Sorry, I had exams to study for. I'll grant that they may not have "relied heavily," but the US and the west did provide quite a bit of foreign aid to the Soviet Union.
A total of $50.1 billion (equivalent to $656 billion today) worth of supplies were shipped, or 17% of the total war expenditures of the U.S. In all, $31.4 billion went to Britain, $11.3 billion to the Soviet Union, $3.2 billion to France, $1.6 billion to China, and the remaining $2.6 billion to the other Allies
In the 1990s, in a bizarre turn of events, Western experts are pushing debt-financed development on the Soviet Union itself. Western governments are rushing to prop up the Soviets' collapsing planned economy with billions of dollars in aid, consisting of direct aid, export credits, and loan guarantees. As of late 1990 the Soviet Union had received commitments of $5.4 billion in government-guaranteed export credits and commercial loans from France and Italy. Canada had committed $1.3 billion in food aid. In December 1990 the European Community approved nearly $2.5 billion in emergency aid and technical assistance. As of early 1991 the German government had guaranteed about $9.5 billion in private German bank loans to the Soviet Union (in addition to $8.5 billion in grant aid to support the relocation of Soviet troops from the former East Germany). The Bush administration, for its part, in December 1990 approved $1 billion in export credit guarantees for Soviet government purchases of U.S. farm commodities and $300 million in export insurance and loan guarantees from the U.S. Export-Import Bank to support nonfarm exports. For 1991 alone, hard currency aid pledged to the Soviet Union totals $16.9 billion.

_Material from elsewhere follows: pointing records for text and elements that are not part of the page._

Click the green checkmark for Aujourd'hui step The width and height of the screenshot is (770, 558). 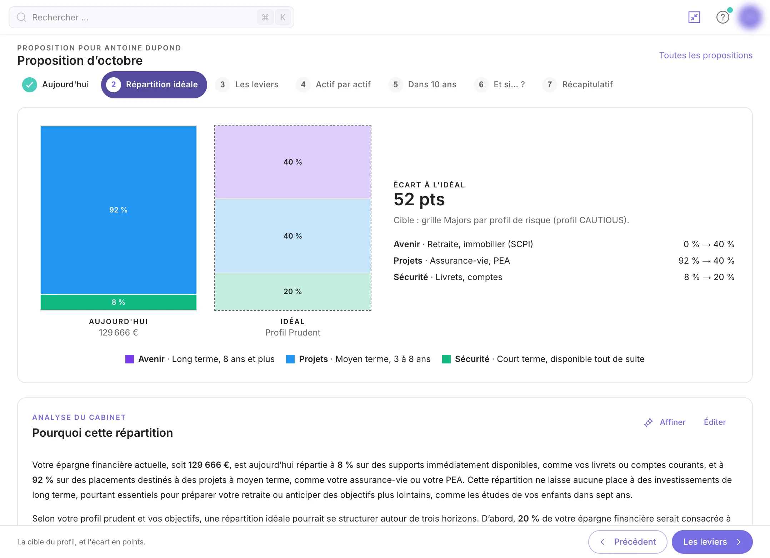point(30,85)
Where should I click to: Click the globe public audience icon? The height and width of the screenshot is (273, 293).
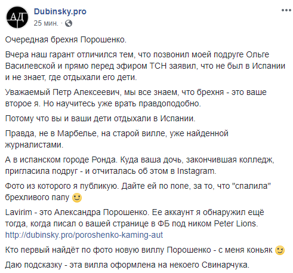pos(69,23)
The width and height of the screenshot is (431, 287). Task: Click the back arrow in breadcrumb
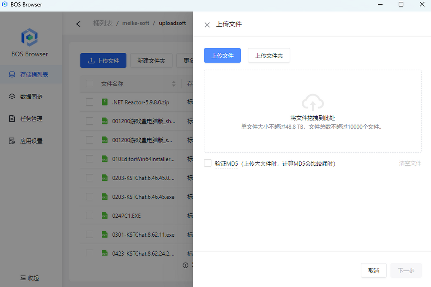(78, 24)
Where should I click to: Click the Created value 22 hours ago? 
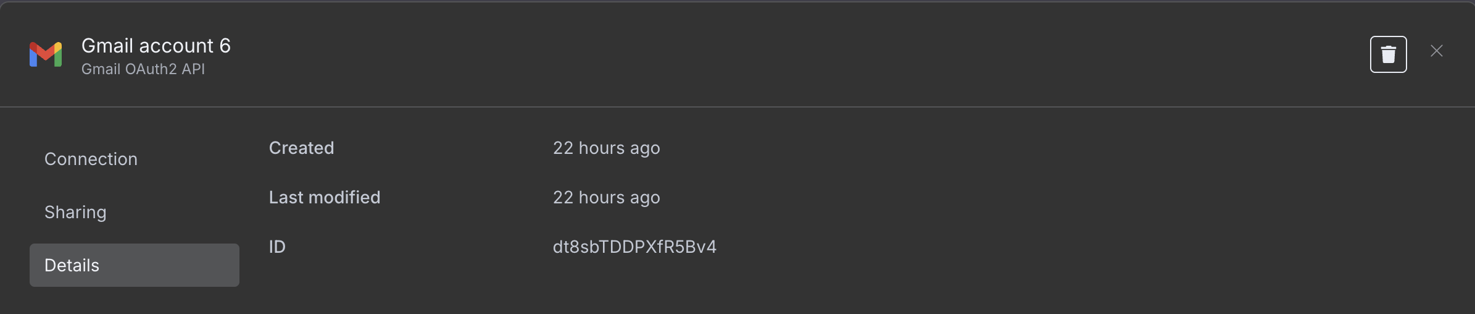(606, 148)
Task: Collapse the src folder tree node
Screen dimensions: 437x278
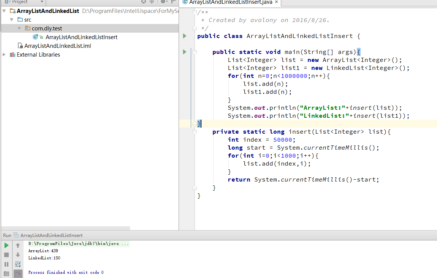Action: [x=12, y=20]
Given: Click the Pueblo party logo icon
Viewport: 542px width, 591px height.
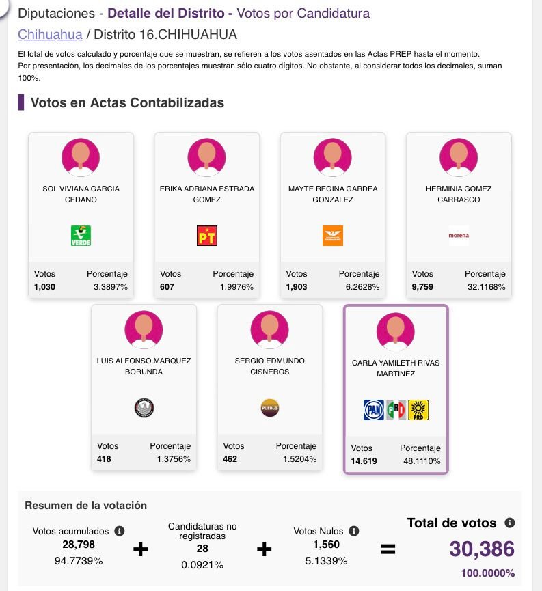Looking at the screenshot, I should tap(270, 408).
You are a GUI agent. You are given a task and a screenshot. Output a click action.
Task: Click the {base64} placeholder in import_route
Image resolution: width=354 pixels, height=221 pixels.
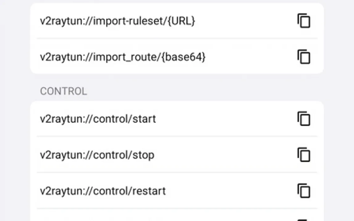coord(183,57)
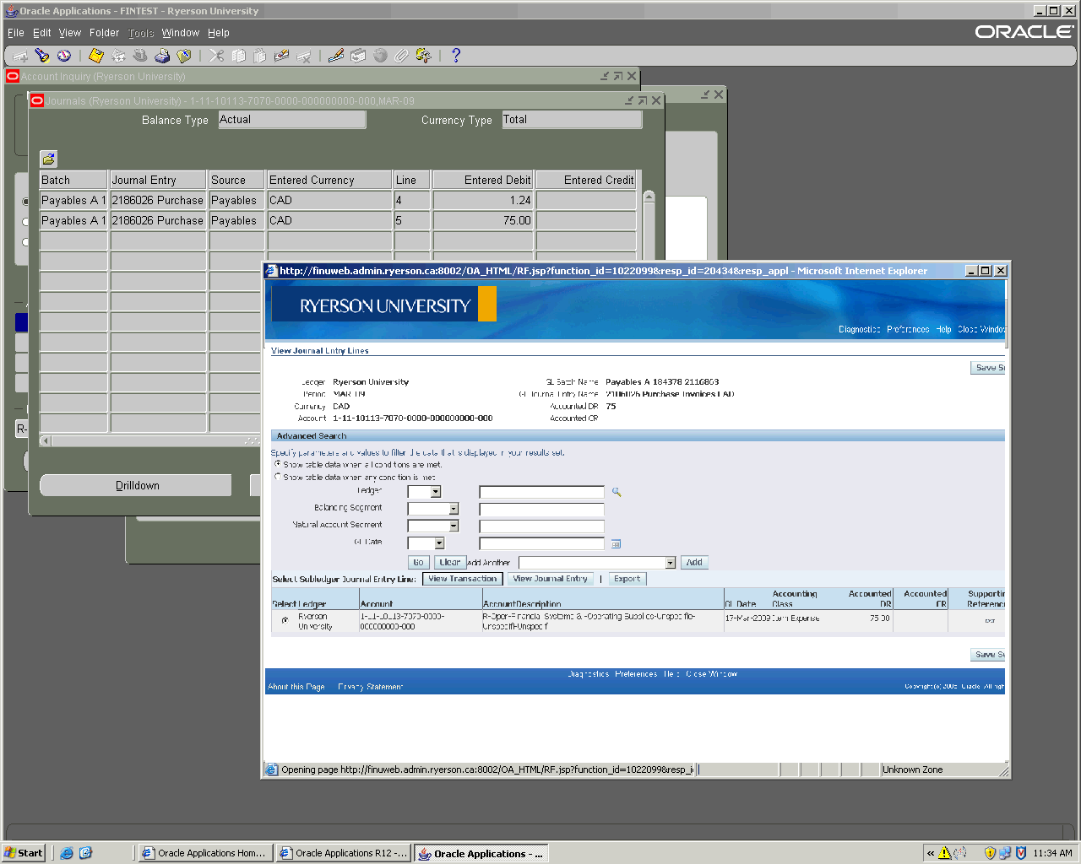1081x864 pixels.
Task: Expand the Add Another criteria dropdown
Action: pyautogui.click(x=671, y=563)
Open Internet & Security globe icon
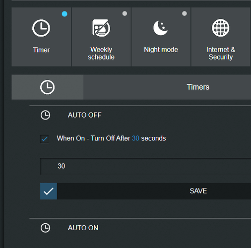 (x=221, y=28)
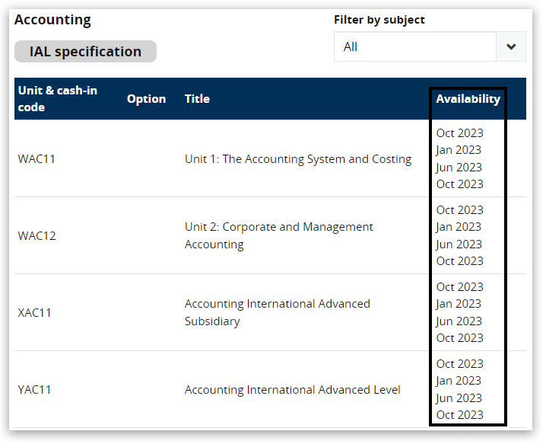Click 'Unit 1: The Accounting System and Costing'

(297, 159)
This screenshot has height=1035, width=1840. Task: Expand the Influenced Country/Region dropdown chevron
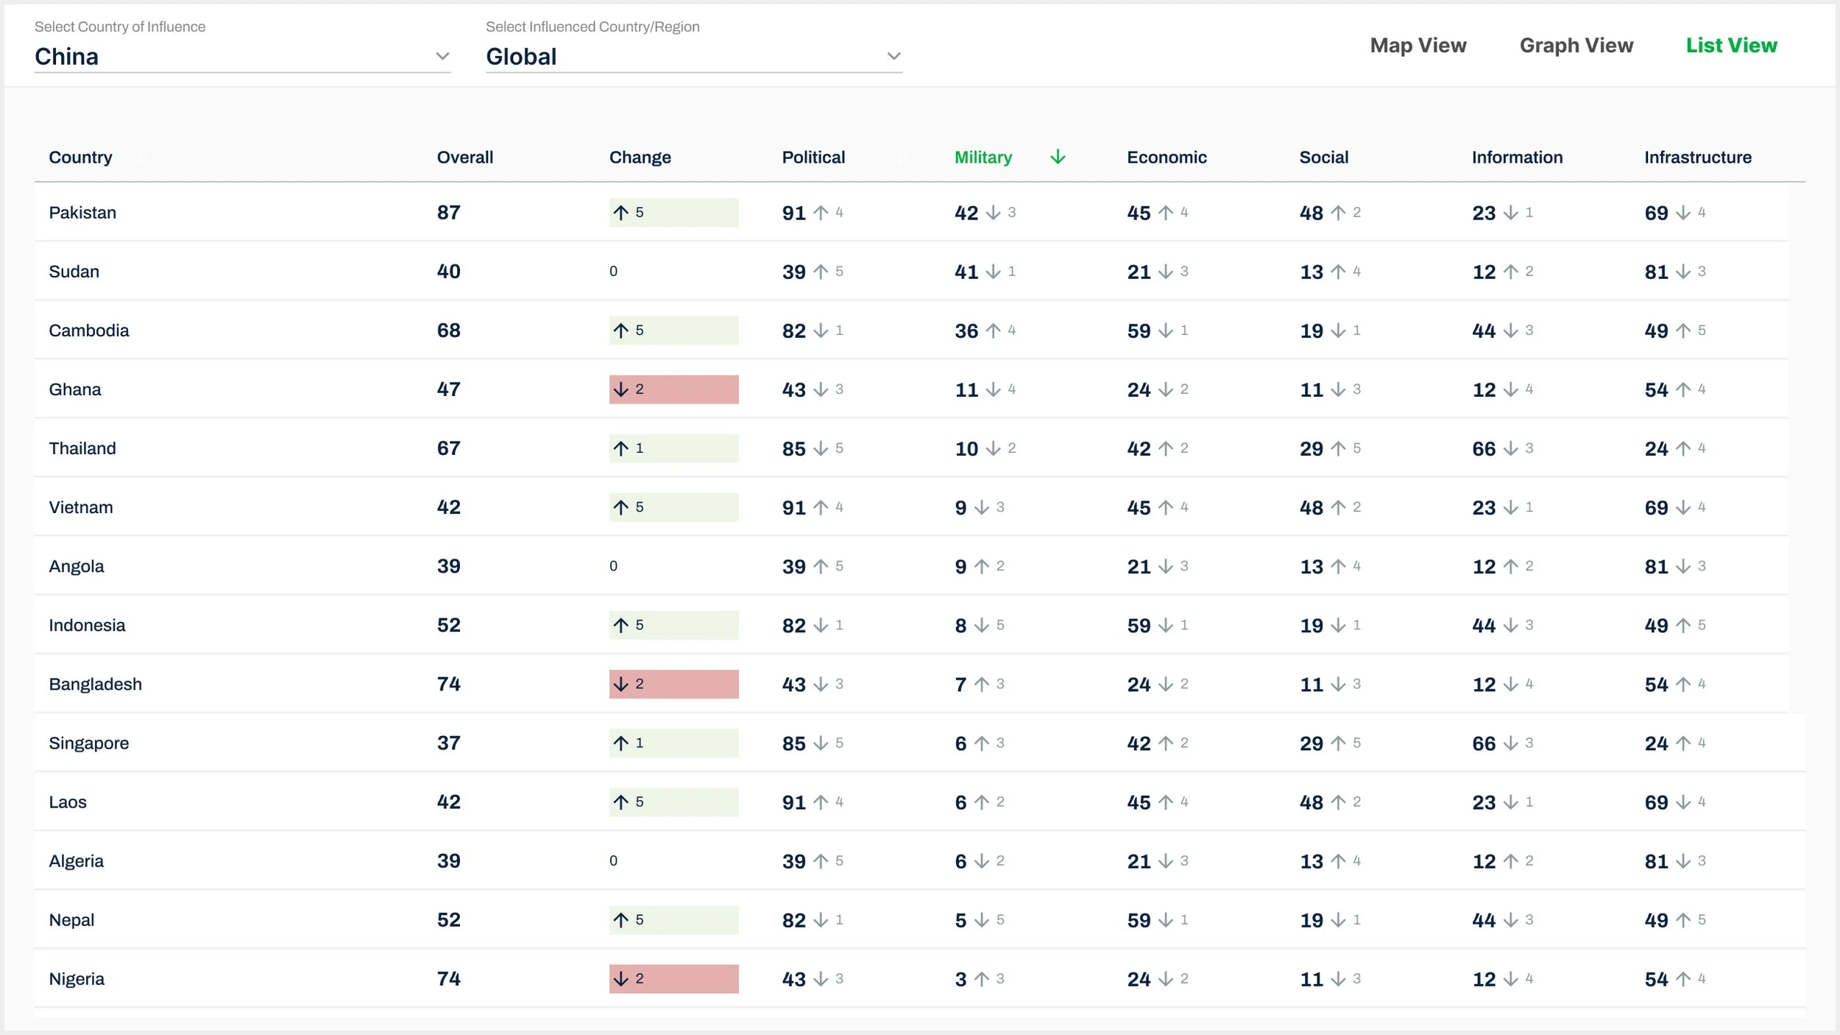coord(894,56)
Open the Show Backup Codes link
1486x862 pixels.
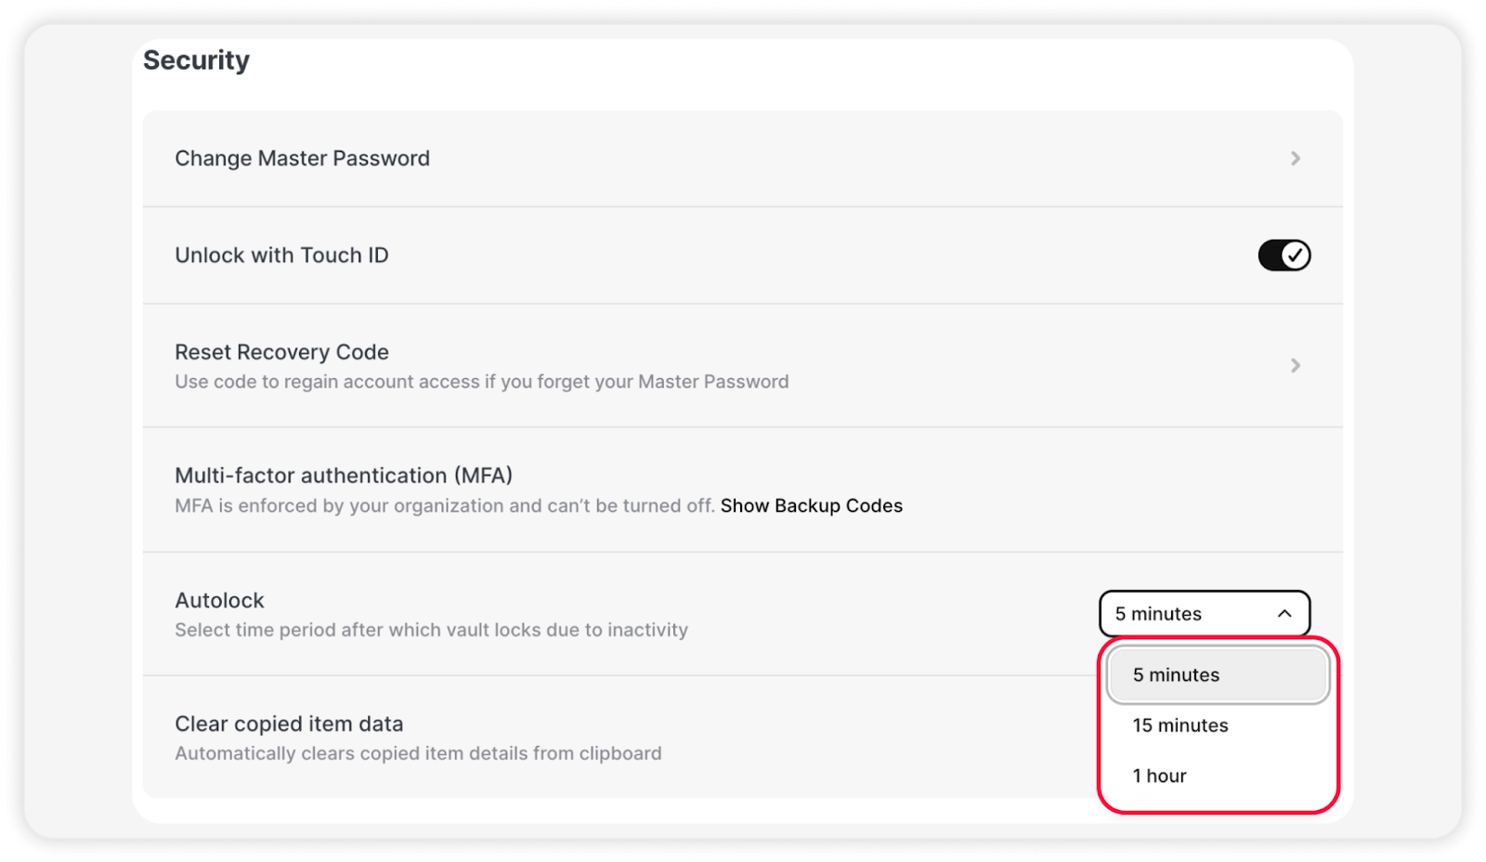(x=811, y=506)
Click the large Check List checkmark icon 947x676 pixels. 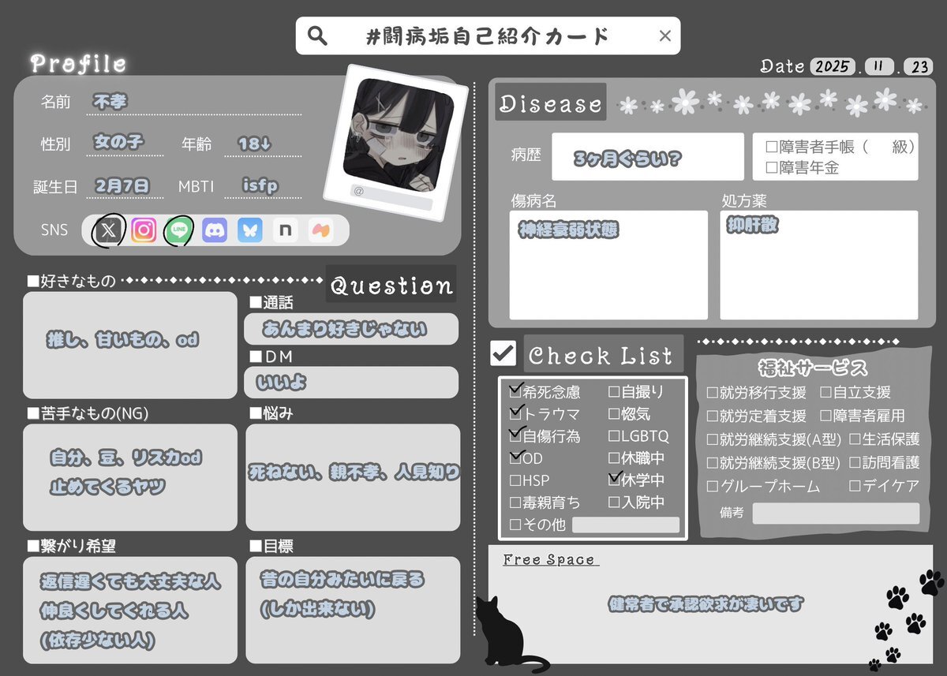503,353
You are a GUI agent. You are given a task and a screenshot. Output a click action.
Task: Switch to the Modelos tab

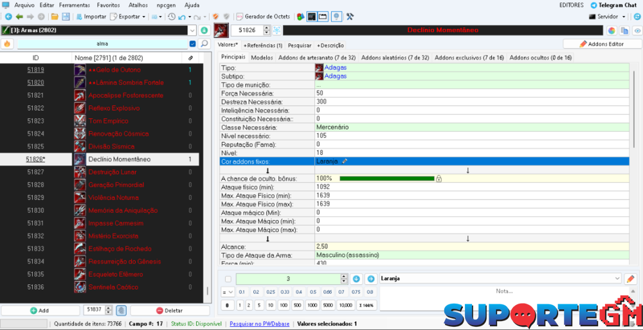(262, 57)
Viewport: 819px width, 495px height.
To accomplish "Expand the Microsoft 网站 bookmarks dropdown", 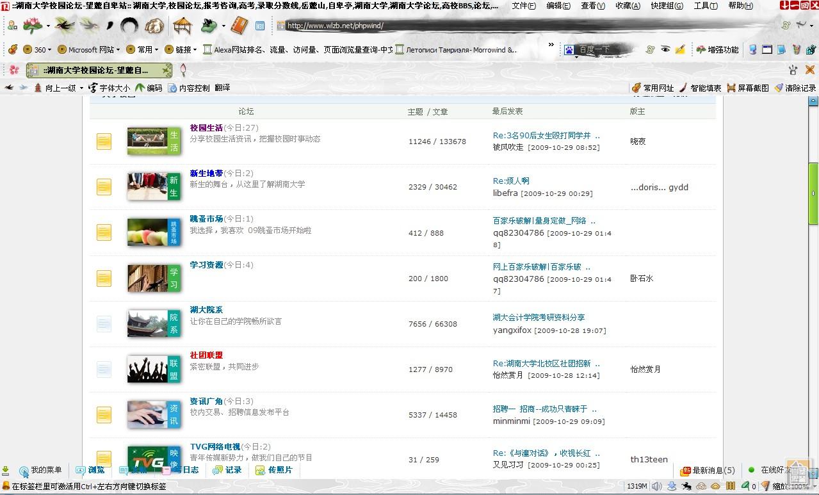I will [118, 49].
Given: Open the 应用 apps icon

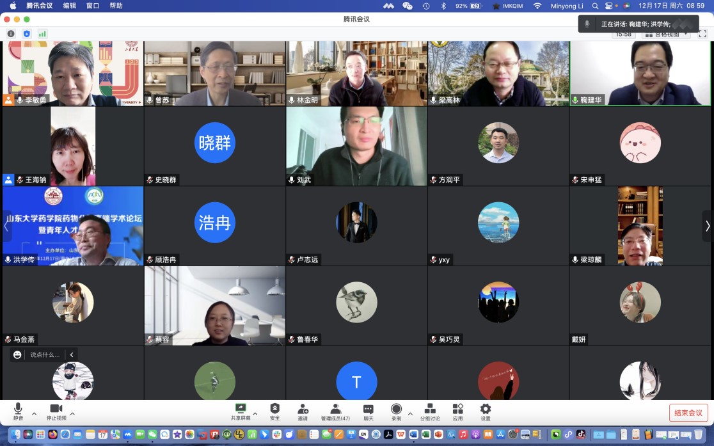Looking at the screenshot, I should tap(457, 411).
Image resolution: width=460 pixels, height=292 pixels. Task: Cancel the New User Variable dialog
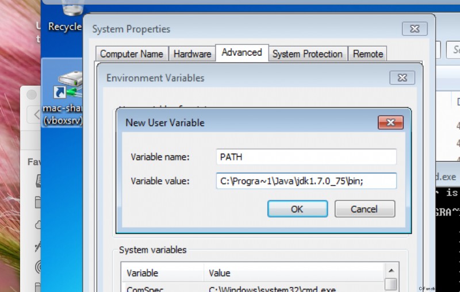[x=365, y=209]
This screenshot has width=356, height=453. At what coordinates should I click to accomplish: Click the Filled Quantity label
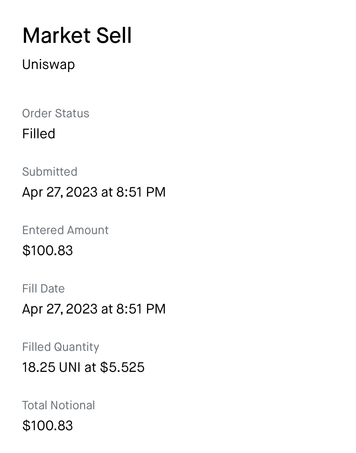[x=61, y=347]
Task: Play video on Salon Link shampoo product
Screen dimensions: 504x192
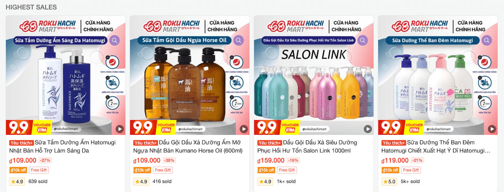Action: click(368, 129)
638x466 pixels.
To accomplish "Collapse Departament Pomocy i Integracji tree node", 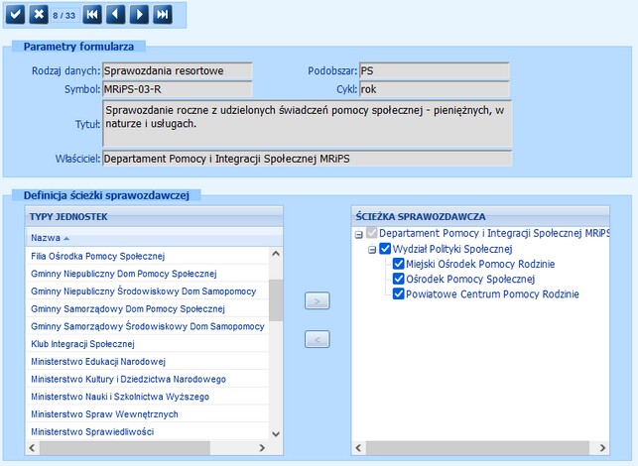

The main participants in the international relief effort were Hoover's American Relief Administration, along with other bodies such as the American Friends Service Committee and the International Save the Children Union, which had the British Save the Children Fund as the major contributor. Around ten million people were fed, with the bulk coming from the ARA, funded by the US Congress; the European agencies co-ordinated by the ICRR fed two million people a day: the International Save the Children Union were feeding 375,000 in its centres at Saratov at the height of the operation.
In 1921-22, the United States Congress-funded American Relief Administration helped feed about 10 million starving Russians. Initially, Lenin had refused Western aid. But as the death toll mounted, he relented. American food aid continued through 1923. But American popular support dwindled when it became clear that the Soviet government was exporting its own grain to earn foreign currency, and then asking foreigners to feed Russian peasants.
1934: Ex-Im Bank is established.
1964: Ex-Im Bank issues $5.6 million in guarantees of agricultural products to the Soviet Union, Bulgaria, Czechoslovakia, Hungary, Poland, and Romania.
1973: Two credits to USSR for $199 million of exports are authorized the same day
At a time when the American people were told by the government that the Soviet Union and Communism represented the greatest threat to the world and free people, that same government (the U.S. government) was propping up that very same threat of communism via the Export-Import Bank.
In a 1980 issue of “The Ron Paul Report,” Congressman Paul gives the example of the “largest truck plant in world, on the Kama River in the U.S.S.R.,” which, as he stated, “produced many of the trucks and armored vehicles used in the [Soviet] invasion of Afghanistan…”
Paul went on to explain that the plant was “built at the expense of the American people.” According to Paul, “The Nixon Administration ruled the project to be in our national interest, and the government’s Export Import Bank loaned the Soviets $154 million at an average interest rate of 6.5%, with the first payment not due for 10 years.”
“The rest of the $342 million financing, loaned at market rates by a syndicate headed by the Chase Manhattan Bank,” Paul elaborated, “was insured by the taxpayer through another government agency, the Overseas Private Investment Corporation.”
This Paul opposed, as it benefited the Soviets at the expense of the American taxpayer. “The Export-Import Bank’s funds come from the U.S. Treasury, and the outlays cause our taxes and inflation rates to go up,” Paul said, adding, “The Soviets get the goods. The big banks and companies get the profits. And the taxpayer gets the bill.”